REQUIRED TASK: Edit the entries below so that "computer-use agent" becomes "desktop assistant" throughout, changing nothing else.
----
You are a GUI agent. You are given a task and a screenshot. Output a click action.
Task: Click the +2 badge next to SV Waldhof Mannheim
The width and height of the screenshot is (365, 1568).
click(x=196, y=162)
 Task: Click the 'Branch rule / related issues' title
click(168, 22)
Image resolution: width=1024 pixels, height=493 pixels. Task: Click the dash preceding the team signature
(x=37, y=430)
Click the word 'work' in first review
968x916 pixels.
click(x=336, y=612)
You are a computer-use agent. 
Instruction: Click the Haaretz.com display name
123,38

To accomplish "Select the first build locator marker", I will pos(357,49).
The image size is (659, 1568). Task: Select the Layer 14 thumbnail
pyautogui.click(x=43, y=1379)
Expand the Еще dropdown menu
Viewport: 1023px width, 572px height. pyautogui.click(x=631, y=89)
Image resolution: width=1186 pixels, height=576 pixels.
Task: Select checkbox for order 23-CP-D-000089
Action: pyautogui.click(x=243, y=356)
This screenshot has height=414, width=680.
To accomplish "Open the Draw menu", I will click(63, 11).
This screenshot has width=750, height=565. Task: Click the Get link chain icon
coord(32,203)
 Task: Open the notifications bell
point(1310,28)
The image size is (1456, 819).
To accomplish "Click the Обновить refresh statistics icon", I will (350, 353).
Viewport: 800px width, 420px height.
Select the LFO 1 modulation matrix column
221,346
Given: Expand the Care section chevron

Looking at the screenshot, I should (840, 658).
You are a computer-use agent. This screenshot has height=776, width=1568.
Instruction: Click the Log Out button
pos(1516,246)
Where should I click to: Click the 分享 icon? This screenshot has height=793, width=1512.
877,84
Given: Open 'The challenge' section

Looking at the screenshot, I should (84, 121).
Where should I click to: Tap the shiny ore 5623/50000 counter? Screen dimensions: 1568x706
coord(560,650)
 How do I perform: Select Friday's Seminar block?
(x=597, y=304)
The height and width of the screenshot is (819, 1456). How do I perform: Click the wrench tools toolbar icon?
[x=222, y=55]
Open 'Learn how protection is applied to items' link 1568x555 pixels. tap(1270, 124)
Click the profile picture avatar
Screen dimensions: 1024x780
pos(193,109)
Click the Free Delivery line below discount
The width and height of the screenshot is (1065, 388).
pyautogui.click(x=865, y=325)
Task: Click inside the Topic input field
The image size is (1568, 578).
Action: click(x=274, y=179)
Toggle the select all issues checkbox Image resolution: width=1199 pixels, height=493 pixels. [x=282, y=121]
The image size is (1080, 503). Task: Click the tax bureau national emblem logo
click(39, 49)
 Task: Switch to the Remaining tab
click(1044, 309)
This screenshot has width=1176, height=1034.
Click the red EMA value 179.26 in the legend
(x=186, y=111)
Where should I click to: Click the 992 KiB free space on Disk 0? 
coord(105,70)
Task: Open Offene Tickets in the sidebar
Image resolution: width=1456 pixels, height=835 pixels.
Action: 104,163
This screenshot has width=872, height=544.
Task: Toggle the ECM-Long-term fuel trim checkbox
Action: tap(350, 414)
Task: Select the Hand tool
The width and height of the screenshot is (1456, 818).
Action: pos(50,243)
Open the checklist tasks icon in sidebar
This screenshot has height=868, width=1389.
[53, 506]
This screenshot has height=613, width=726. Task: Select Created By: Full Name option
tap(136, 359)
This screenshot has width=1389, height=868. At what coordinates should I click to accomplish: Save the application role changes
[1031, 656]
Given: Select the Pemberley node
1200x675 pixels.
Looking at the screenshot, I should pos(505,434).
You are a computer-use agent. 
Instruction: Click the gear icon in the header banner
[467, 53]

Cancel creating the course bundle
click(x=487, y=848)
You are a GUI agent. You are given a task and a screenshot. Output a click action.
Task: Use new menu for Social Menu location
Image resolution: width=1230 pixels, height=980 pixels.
----
EXERCISE OUTPUT:
You are a GUI agent. You are given a task and a screenshot. Output a click action.
Task: Click the +2 badge next to SV Waldhof Mannheim
The width and height of the screenshot is (365, 1568).
click(x=196, y=162)
 Task: Click the 'Branch rule / related issues' title
click(168, 22)
Image resolution: width=1024 pixels, height=493 pixels. Task: Click the dash preceding the team signature
(x=37, y=430)
Click the word 'work' in first review
968x916 pixels.
click(x=336, y=612)
You are a desktop assistant. 
Instruction: Click the Haaretz.com display name
123,38

To accomplish "Select the first build locator marker", I will pos(357,49).
The image size is (659, 1568). Task: Select the Layer 14 thumbnail
pyautogui.click(x=43, y=1379)
Expand the Еще dropdown menu
Viewport: 1023px width, 572px height. pyautogui.click(x=631, y=89)
Image resolution: width=1186 pixels, height=576 pixels.
Task: Select checkbox for order 23-CP-D-000089
Action: pyautogui.click(x=243, y=356)
This screenshot has height=414, width=680.
To accomplish "Open the Draw menu", I will click(63, 11).
This screenshot has width=750, height=565. Task: Click the Get link chain icon
coord(32,203)
 Task: Open the notifications bell
point(1310,28)
The image size is (1456, 819).
To accomplish "Click the Обновить refresh statistics icon", I will (350, 353).
Viewport: 800px width, 420px height.
Select the LFO 1 modulation matrix column
221,346
Given: Expand the Care section chevron

Looking at the screenshot, I should (840, 658).
You are a desktop assistant. This screenshot has height=776, width=1568.
Instruction: Click the Log Out button
pos(1516,246)
Where should I click to: Click the 分享 icon? This screenshot has height=793, width=1512.
877,84
Given: Open 'The challenge' section

Looking at the screenshot, I should (84, 121).
Where should I click to: Tap the shiny ore 5623/50000 counter? Screen dimensions: 1568x706
coord(560,650)
 How do I perform: Select Friday's Seminar block?
(x=597, y=304)
The height and width of the screenshot is (819, 1456). How do I perform: Click the wrench tools toolbar icon?
[x=222, y=55]
Open 'Learn how protection is applied to items' link 1568x555 pixels. tap(1270, 124)
Click the profile picture avatar
Screen dimensions: 1024x780
pos(193,109)
Click the Free Delivery line below discount
The width and height of the screenshot is (1065, 388).
pyautogui.click(x=865, y=325)
Task: Click inside the Topic input field
The image size is (1568, 578).
Action: click(x=274, y=179)
Toggle the select all issues checkbox Image resolution: width=1199 pixels, height=493 pixels. [x=282, y=121]
The image size is (1080, 503). Task: Click the tax bureau national emblem logo
click(39, 49)
 Task: Switch to the Remaining tab
click(1044, 309)
This screenshot has width=1176, height=1034.
Click the red EMA value 179.26 in the legend
(x=186, y=111)
Where should I click to: Click the 992 KiB free space on Disk 0? 
coord(105,70)
Task: Open Offene Tickets in the sidebar
Image resolution: width=1456 pixels, height=835 pixels.
Action: 104,163
This screenshot has width=872, height=544.
Task: Toggle the ECM-Long-term fuel trim checkbox
Action: tap(350, 414)
Task: Select the Hand tool
The width and height of the screenshot is (1456, 818).
Action: pos(50,243)
Open the checklist tasks icon in sidebar
This screenshot has height=868, width=1389.
[53, 506]
This screenshot has height=613, width=726. Task: Select Created By: Full Name option
tap(136, 359)
This screenshot has width=1389, height=868. At what coordinates should I click to accomplish: Save the application role changes
[1031, 656]
Given: Select the Pemberley node
1200x675 pixels.
Looking at the screenshot, I should pos(505,434).
You are a desktop assistant. 
Instruction: Click the gear icon in the header banner
[467, 53]

Cancel creating the course bundle
click(x=487, y=848)
You are a GUI agent. You are given a task and a screenshot. Output a click action.
Task: Use new menu for Social Menu location
Image resolution: width=1230 pixels, height=980 pixels.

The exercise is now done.